Pa. Const. art. VIII, § 2(a)(iii).

Section 5 of Article VIII further provides that:

All laws exempting property from taxation, other than the property above enumerated shall be void.

Pa. Const. art. VIII, § 5.

We construe these sections of our Constitution to apply only when a power to tax first exists. In other words, if the General Assembly does not specifically delegate power to municipalities or other local bodies to tax an instrumentality of the Commonwealth, such as the Authority, the General Assembly need not make use of exemptions allowed by Section 2(a)(iii) of Article VIII. By holding that all public property owned by the Authority is not subject to taxation (because of the

[ 53 Pa. Commw. Page 307]

    absence of a specific statutory delegation of taxing power), we are not unconstitutionally extending the exemption provision of Section 2(a)(iii) of Article VIII, as is prohibited by Section 5 of Article VIII. Rather, we are simply stating that no taxing power exists.

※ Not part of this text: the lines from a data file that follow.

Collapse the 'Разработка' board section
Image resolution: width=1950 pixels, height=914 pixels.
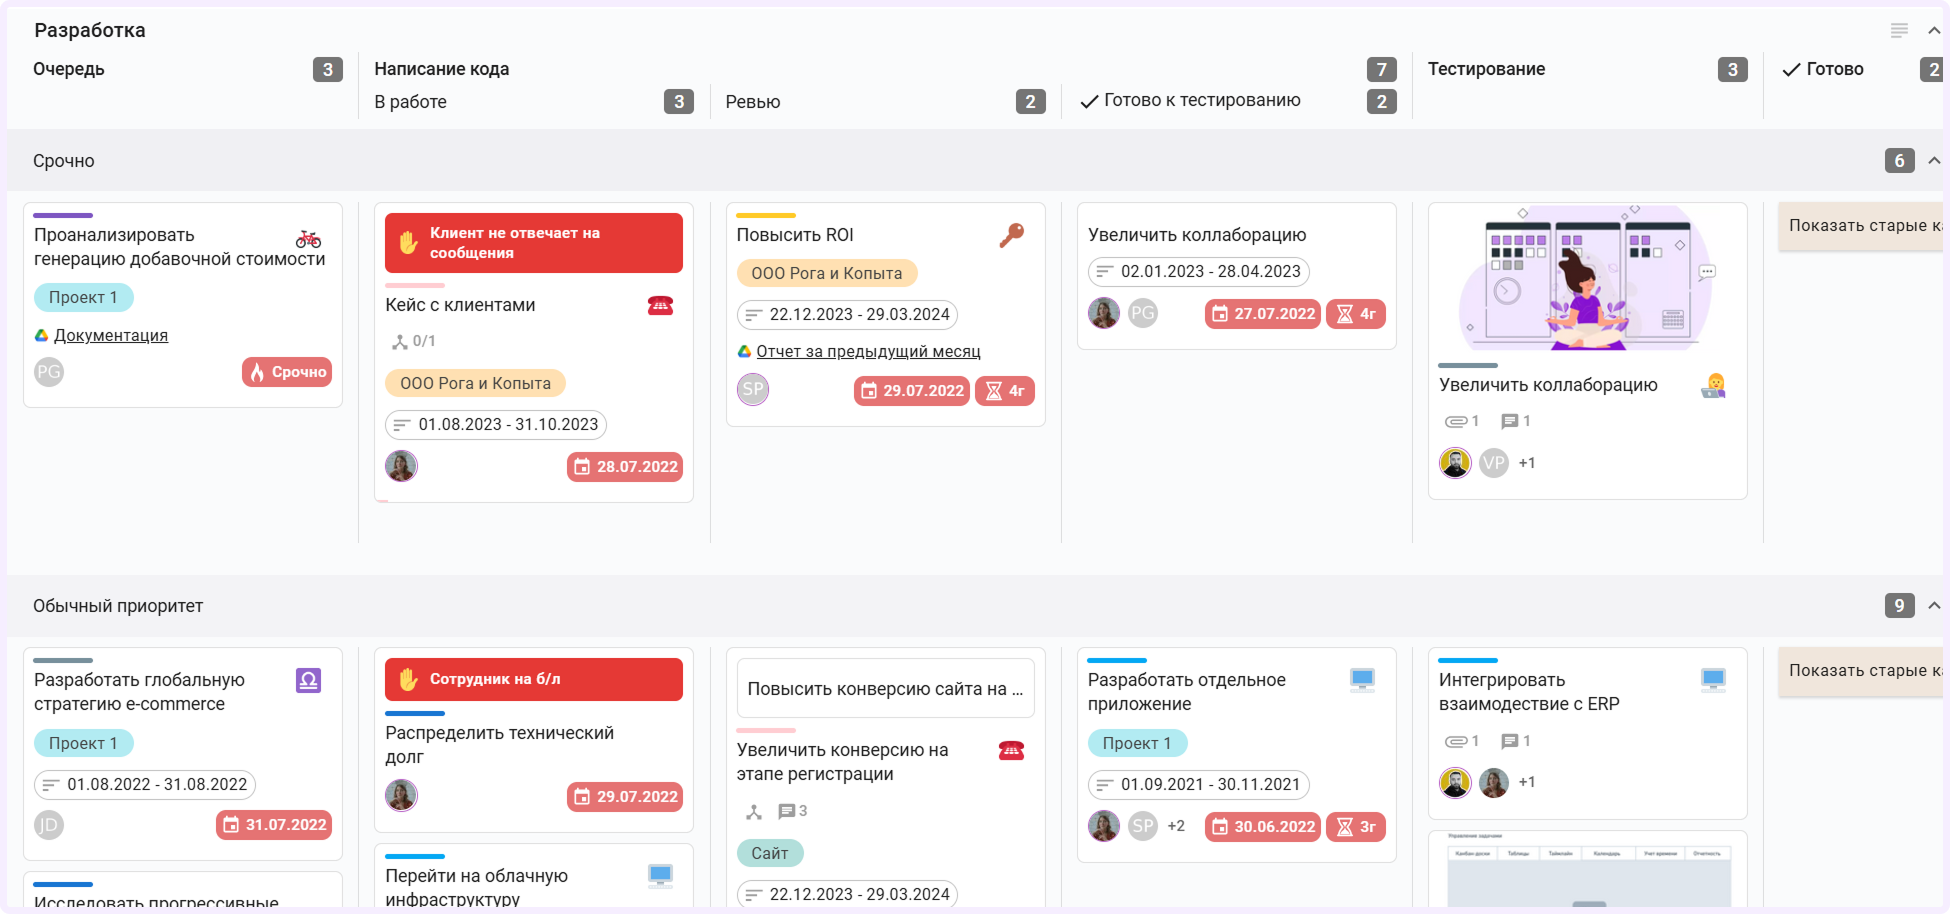(1934, 30)
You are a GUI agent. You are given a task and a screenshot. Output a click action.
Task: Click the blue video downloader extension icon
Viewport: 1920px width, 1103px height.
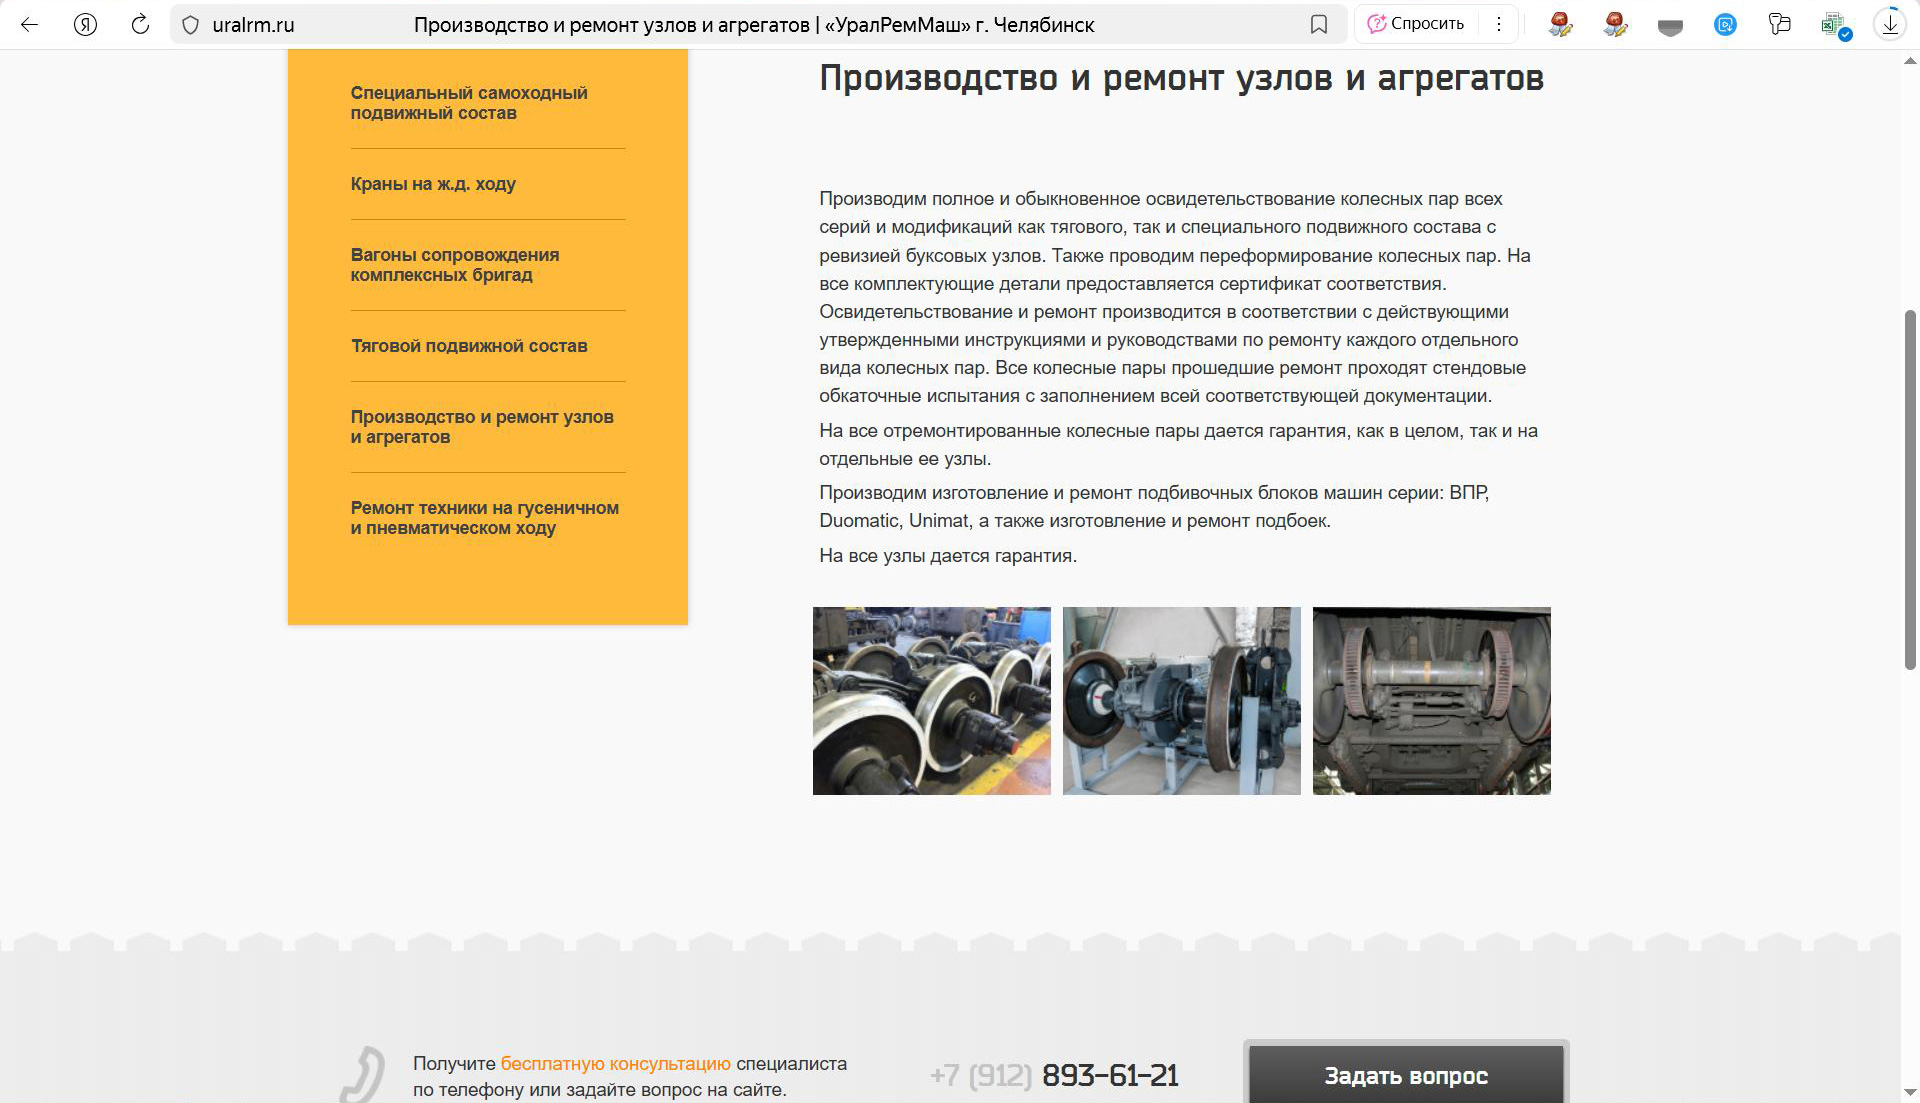(1725, 25)
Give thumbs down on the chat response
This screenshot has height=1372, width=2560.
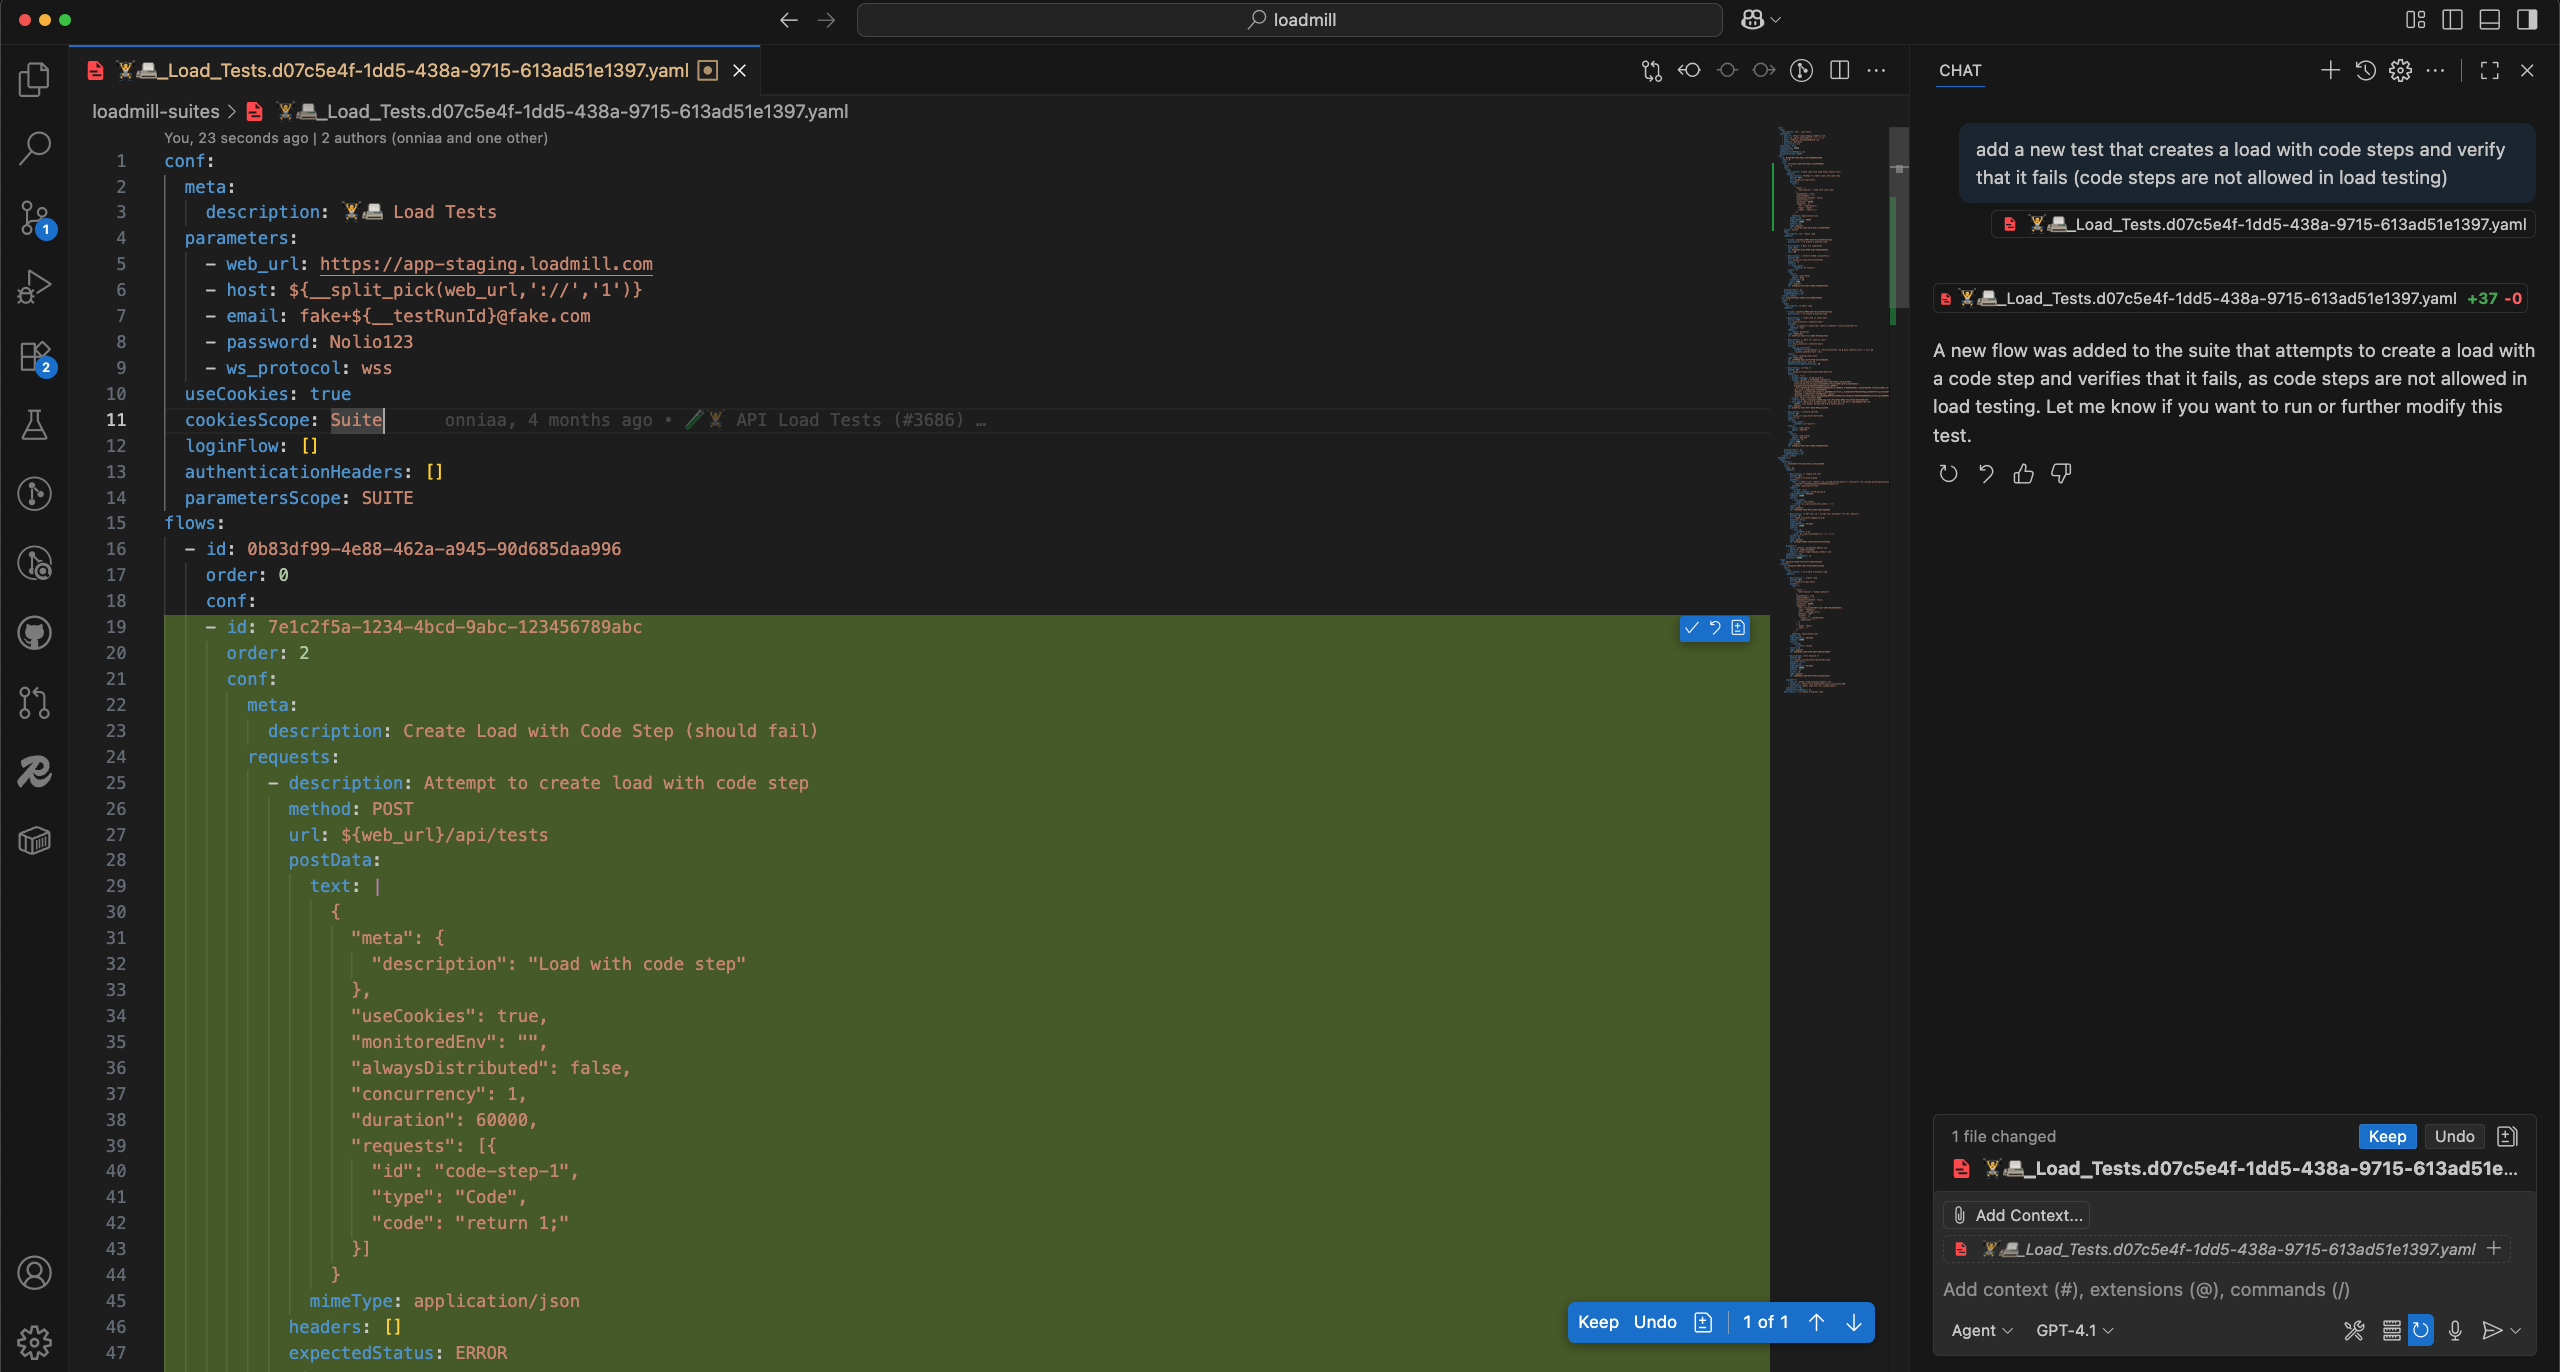[2061, 473]
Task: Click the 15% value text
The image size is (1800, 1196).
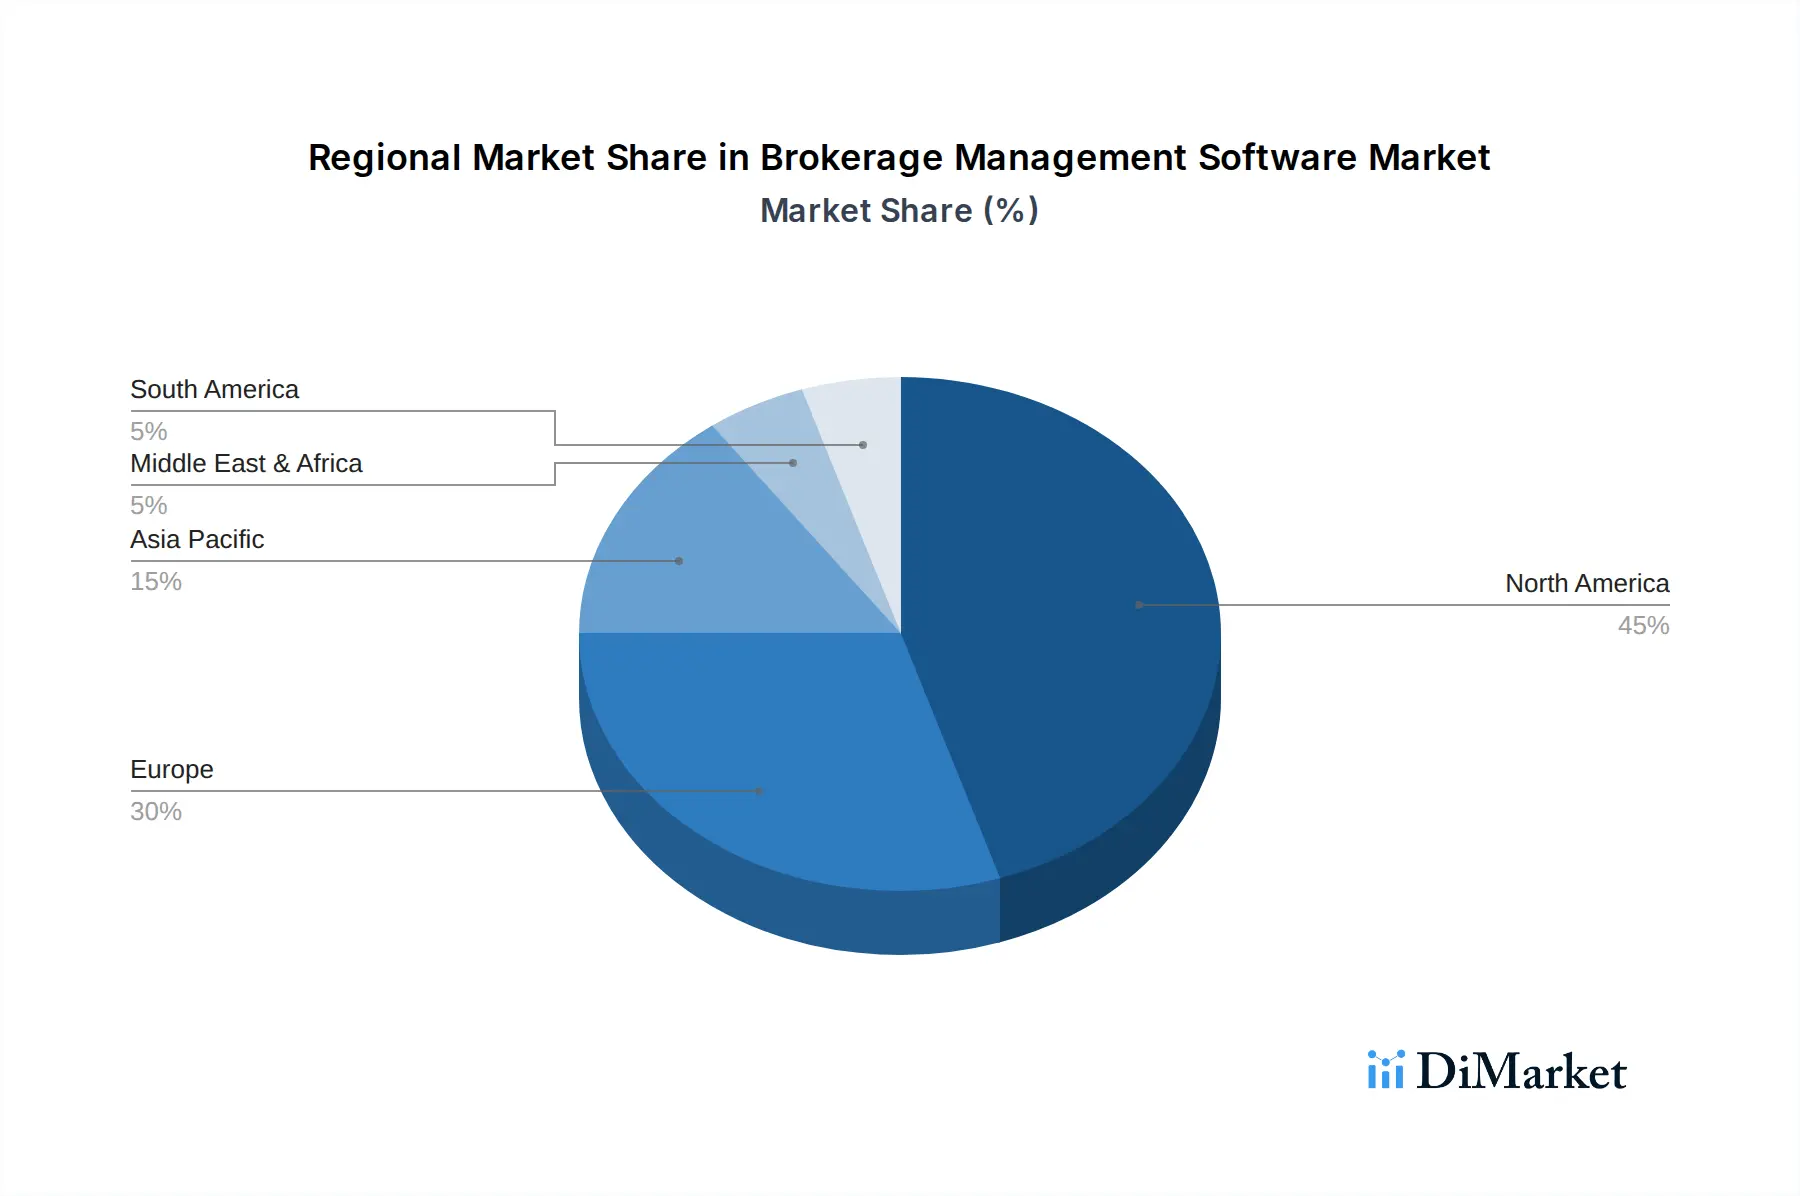Action: coord(156,581)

Our holding that Appellants possess no power to tax the Authority eliminates the need to discuss Appellants' second argument, that the Authority's real estate did not fall totally within the statutory exemption.

Accordingly, we affirm the trial court.


And Now, this 30th day of July, 1980, the order of the Court of Common Pleas of Dauphin County, dated April 5, 1979, reversing the decision of the Dauphin County Board of Assessment and Revision of Taxes, is hereby affirmed.